== Segment start ==

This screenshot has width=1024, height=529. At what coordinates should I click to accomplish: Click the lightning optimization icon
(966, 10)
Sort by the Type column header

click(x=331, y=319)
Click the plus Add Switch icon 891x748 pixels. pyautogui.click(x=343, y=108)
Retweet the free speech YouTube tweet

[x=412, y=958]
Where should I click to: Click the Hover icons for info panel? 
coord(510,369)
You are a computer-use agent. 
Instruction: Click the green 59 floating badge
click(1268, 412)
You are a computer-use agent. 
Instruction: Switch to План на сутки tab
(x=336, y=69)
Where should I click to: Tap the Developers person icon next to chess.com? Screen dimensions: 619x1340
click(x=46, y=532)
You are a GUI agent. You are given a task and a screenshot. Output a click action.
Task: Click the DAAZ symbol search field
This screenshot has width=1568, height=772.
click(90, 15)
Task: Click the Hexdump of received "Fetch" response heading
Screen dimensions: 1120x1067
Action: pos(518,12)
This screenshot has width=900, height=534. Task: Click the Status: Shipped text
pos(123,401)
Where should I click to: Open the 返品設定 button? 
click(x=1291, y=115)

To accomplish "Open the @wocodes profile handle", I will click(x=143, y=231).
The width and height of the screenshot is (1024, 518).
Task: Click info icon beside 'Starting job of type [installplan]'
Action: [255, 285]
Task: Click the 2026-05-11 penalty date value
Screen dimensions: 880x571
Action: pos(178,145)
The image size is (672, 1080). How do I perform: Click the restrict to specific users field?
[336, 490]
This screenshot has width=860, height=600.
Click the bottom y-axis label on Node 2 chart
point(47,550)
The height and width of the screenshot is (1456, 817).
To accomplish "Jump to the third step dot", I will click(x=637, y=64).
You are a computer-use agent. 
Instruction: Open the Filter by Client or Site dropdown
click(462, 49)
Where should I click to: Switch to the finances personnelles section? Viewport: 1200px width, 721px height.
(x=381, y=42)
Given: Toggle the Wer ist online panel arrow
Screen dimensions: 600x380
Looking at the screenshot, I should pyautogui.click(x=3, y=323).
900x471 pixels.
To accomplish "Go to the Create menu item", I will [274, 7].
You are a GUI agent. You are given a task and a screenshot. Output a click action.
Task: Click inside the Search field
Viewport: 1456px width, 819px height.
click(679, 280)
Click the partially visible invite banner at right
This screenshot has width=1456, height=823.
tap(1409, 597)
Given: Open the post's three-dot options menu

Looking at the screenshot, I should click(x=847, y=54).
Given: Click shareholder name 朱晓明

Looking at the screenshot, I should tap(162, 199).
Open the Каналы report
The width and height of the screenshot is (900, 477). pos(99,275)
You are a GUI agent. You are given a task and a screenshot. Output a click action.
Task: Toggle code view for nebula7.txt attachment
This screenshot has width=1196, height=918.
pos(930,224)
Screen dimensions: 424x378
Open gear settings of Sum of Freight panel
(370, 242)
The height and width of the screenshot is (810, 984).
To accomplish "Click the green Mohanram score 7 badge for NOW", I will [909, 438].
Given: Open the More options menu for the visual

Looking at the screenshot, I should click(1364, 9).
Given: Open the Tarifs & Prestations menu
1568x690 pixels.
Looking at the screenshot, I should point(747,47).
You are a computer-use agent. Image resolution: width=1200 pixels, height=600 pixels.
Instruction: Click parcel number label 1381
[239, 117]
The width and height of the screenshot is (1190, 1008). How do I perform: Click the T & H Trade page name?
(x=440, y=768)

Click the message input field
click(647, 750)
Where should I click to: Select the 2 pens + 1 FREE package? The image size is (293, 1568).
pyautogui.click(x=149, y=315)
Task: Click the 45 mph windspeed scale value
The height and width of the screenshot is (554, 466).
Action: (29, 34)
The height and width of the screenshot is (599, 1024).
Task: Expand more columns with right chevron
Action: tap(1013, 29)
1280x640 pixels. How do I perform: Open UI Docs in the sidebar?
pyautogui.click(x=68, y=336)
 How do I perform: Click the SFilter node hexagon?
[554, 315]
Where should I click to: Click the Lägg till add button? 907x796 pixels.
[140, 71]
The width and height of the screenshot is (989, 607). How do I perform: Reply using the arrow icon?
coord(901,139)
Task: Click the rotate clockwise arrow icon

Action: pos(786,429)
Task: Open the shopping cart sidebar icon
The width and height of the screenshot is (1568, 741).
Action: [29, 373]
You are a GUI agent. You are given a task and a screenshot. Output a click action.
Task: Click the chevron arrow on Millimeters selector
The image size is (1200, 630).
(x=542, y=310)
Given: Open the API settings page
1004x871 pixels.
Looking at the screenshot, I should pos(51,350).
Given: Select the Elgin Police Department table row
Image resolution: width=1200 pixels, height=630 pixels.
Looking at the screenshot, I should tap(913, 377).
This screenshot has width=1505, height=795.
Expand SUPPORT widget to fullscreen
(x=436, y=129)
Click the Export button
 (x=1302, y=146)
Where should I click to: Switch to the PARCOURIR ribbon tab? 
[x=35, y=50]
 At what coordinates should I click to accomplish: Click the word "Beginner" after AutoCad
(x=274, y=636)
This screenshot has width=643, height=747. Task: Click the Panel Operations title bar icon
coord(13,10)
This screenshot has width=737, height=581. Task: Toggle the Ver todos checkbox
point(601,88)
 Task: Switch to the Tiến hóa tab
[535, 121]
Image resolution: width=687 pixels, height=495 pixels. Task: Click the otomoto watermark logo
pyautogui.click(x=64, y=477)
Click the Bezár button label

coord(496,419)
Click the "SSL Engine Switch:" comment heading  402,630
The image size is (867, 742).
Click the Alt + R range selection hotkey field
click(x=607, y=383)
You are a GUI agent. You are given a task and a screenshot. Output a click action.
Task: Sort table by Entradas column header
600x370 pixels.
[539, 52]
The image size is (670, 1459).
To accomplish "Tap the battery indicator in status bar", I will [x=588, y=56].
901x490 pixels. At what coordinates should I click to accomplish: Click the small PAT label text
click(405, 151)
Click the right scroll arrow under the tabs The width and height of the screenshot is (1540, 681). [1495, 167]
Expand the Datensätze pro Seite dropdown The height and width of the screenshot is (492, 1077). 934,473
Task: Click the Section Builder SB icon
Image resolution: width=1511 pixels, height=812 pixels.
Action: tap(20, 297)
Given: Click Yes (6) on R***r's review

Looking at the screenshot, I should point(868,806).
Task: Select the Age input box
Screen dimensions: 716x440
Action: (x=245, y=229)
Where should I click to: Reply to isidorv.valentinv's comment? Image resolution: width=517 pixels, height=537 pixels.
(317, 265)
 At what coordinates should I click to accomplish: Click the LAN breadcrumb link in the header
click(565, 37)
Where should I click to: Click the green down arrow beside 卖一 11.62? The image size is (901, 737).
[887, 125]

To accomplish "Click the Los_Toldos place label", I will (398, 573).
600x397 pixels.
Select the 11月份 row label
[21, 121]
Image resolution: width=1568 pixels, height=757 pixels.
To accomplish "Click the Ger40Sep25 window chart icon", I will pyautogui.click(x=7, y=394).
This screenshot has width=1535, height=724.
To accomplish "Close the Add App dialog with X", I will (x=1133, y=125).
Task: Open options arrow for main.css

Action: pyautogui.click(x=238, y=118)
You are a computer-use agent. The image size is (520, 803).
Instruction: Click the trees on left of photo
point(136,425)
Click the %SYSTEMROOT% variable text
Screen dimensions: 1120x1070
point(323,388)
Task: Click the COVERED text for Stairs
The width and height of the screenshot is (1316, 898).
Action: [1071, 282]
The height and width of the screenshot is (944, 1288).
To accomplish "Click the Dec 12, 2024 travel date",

== Segment end ==

▶ Exercise details
Every line in the material must be repeated verbatim.

▶ Answer to this task
This screenshot has width=1024, height=529. At what coordinates should I click to accomplish: Click the lightning optimization icon
(966, 10)
Sort by the Type column header

click(x=331, y=319)
Click the plus Add Switch icon 891x748 pixels. pyautogui.click(x=343, y=108)
Retweet the free speech YouTube tweet

[x=412, y=958]
Where should I click to: Click the Hover icons for info panel? 
coord(510,369)
You are a computer-use agent. 
Instruction: Click the green 59 floating badge
click(1268, 412)
You are a computer-use agent. 
Instruction: Switch to План на сутки tab
(x=336, y=69)
Where should I click to: Tap the Developers person icon next to chess.com? Screen dimensions: 619x1340
click(x=46, y=532)
You are a GUI agent. You are given a task and a screenshot. Output a click action.
Task: Click the DAAZ symbol search field
This screenshot has width=1568, height=772.
click(90, 15)
Task: Click the Hexdump of received "Fetch" response heading
Screen dimensions: 1120x1067
Action: pos(518,12)
This screenshot has width=900, height=534. Task: Click the Status: Shipped text
pos(123,401)
Where should I click to: Open the 返品設定 button? 
click(x=1291, y=115)

To accomplish "Open the @wocodes profile handle", I will click(x=143, y=231).
The width and height of the screenshot is (1024, 518).
Task: Click info icon beside 'Starting job of type [installplan]'
Action: [255, 285]
Task: Click the 2026-05-11 penalty date value
Screen dimensions: 880x571
Action: pos(178,145)
The image size is (672, 1080). How do I perform: Click the restrict to specific users field?
[336, 490]
This screenshot has width=860, height=600.
Click the bottom y-axis label on Node 2 chart
point(47,550)
The height and width of the screenshot is (1456, 817).
To accomplish "Jump to the third step dot", I will click(x=637, y=64).
You are a computer-use agent. 
Instruction: Open the Filter by Client or Site dropdown
click(462, 49)
Where should I click to: Switch to the finances personnelles section? Viewport: 1200px width, 721px height.
(x=381, y=42)
Given: Toggle the Wer ist online panel arrow
Screen dimensions: 600x380
Looking at the screenshot, I should pyautogui.click(x=3, y=323).
900x471 pixels.
To accomplish "Go to the Create menu item", I will [274, 7].
You are a GUI agent. You are given a task and a screenshot. Output a click action.
Task: Click inside the Search field
Viewport: 1456px width, 819px height.
click(679, 280)
Click the partially visible invite banner at right
This screenshot has width=1456, height=823.
tap(1409, 597)
Given: Open the post's three-dot options menu

Looking at the screenshot, I should click(x=847, y=54).
Given: Click shareholder name 朱晓明

Looking at the screenshot, I should tap(162, 199).
Open the Каналы report
The width and height of the screenshot is (900, 477). pos(99,275)
You are a GUI agent. You are given a task and a screenshot. Output a click action.
Task: Toggle code view for nebula7.txt attachment
This screenshot has width=1196, height=918.
pos(930,224)
Screen dimensions: 424x378
Open gear settings of Sum of Freight panel
(370, 242)
The height and width of the screenshot is (810, 984).
To accomplish "Click the green Mohanram score 7 badge for NOW", I will [909, 438].
Given: Open the More options menu for the visual

Looking at the screenshot, I should click(1364, 9).
Given: Open the Tarifs & Prestations menu
1568x690 pixels.
Looking at the screenshot, I should point(747,47).
You are a computer-use agent. Image resolution: width=1200 pixels, height=600 pixels.
Instruction: Click parcel number label 1381
[239, 117]
The width and height of the screenshot is (1190, 1008). How do I perform: Click the T & H Trade page name?
(x=440, y=768)

Click the message input field
click(647, 750)
Where should I click to: Select the 2 pens + 1 FREE package? The image size is (293, 1568).
pyautogui.click(x=149, y=315)
Task: Click the 45 mph windspeed scale value
The height and width of the screenshot is (554, 466).
Action: (29, 34)
The height and width of the screenshot is (599, 1024).
Task: Expand more columns with right chevron
Action: tap(1013, 29)
1280x640 pixels. How do I perform: Open UI Docs in the sidebar?
pyautogui.click(x=68, y=336)
 How do I perform: Click the SFilter node hexagon?
[554, 315]
Where should I click to: Click the Lägg till add button? 907x796 pixels.
[140, 71]
The width and height of the screenshot is (989, 607). How do I perform: Reply using the arrow icon?
coord(901,139)
Task: Click the rotate clockwise arrow icon

Action: pos(786,429)
Task: Open the shopping cart sidebar icon
The width and height of the screenshot is (1568, 741).
Action: [29, 373]
You are a GUI agent. You are given a task and a screenshot. Output a click action.
Task: Click the chevron arrow on Millimeters selector
The image size is (1200, 630).
(x=542, y=310)
Given: Open the API settings page
1004x871 pixels.
Looking at the screenshot, I should pos(51,350).
Given: Select the Elgin Police Department table row
Image resolution: width=1200 pixels, height=630 pixels.
Looking at the screenshot, I should tap(913, 377).
This screenshot has width=1505, height=795.
Expand SUPPORT widget to fullscreen
(x=436, y=129)
Click the Export button
 (x=1302, y=146)
Where should I click to: Switch to the PARCOURIR ribbon tab? 
[x=35, y=50]
 At what coordinates should I click to accomplish: Click the word "Beginner" after AutoCad
(x=274, y=636)
This screenshot has width=643, height=747. Task: Click the Panel Operations title bar icon
coord(13,10)
This screenshot has width=737, height=581. Task: Toggle the Ver todos checkbox
point(601,88)
 Task: Switch to the Tiến hóa tab
[535, 121]
Image resolution: width=687 pixels, height=495 pixels. Task: Click the otomoto watermark logo
pyautogui.click(x=64, y=477)
Click the Bezár button label

coord(496,419)
Click the "SSL Engine Switch:" comment heading  402,630
The image size is (867, 742).
Click the Alt + R range selection hotkey field
click(x=607, y=383)
You are a GUI agent. You are given a task and a screenshot. Output a click action.
Task: Sort table by Entradas column header
600x370 pixels.
[539, 52]
The image size is (670, 1459).
To accomplish "Tap the battery indicator in status bar", I will [x=588, y=56].
901x490 pixels. At what coordinates should I click to accomplish: Click the small PAT label text
click(405, 151)
Click the right scroll arrow under the tabs The width and height of the screenshot is (1540, 681). [1495, 167]
Expand the Datensätze pro Seite dropdown The height and width of the screenshot is (492, 1077). 934,473
Task: Click the Section Builder SB icon
Image resolution: width=1511 pixels, height=812 pixels.
Action: tap(20, 297)
Given: Click Yes (6) on R***r's review

Looking at the screenshot, I should point(868,806).
Task: Select the Age input box
Screen dimensions: 716x440
Action: (x=245, y=229)
Where should I click to: Reply to isidorv.valentinv's comment? Image resolution: width=517 pixels, height=537 pixels.
(317, 265)
 At what coordinates should I click to accomplish: Click the LAN breadcrumb link in the header
click(565, 37)
Where should I click to: Click the green down arrow beside 卖一 11.62? The image size is (901, 737).
[887, 125]

To accomplish "Click the Los_Toldos place label", I will (398, 573).
600x397 pixels.
Select the 11月份 row label
[21, 121]
Image resolution: width=1568 pixels, height=757 pixels.
To accomplish "Click the Ger40Sep25 window chart icon", I will pyautogui.click(x=7, y=394).
This screenshot has width=1535, height=724.
To accomplish "Close the Add App dialog with X", I will (x=1133, y=125).
Task: Open options arrow for main.css

Action: pyautogui.click(x=238, y=118)
You are a computer-use agent. The image size is (520, 803).
Instruction: Click the trees on left of photo
point(136,425)
Click the %SYSTEMROOT% variable text
Screen dimensions: 1120x1070
point(323,388)
Task: Click the COVERED text for Stairs
The width and height of the screenshot is (1316, 898).
Action: [1071, 282]
The height and width of the screenshot is (944, 1288).
To accomplish "Click the Dec 12, 2024 travel date",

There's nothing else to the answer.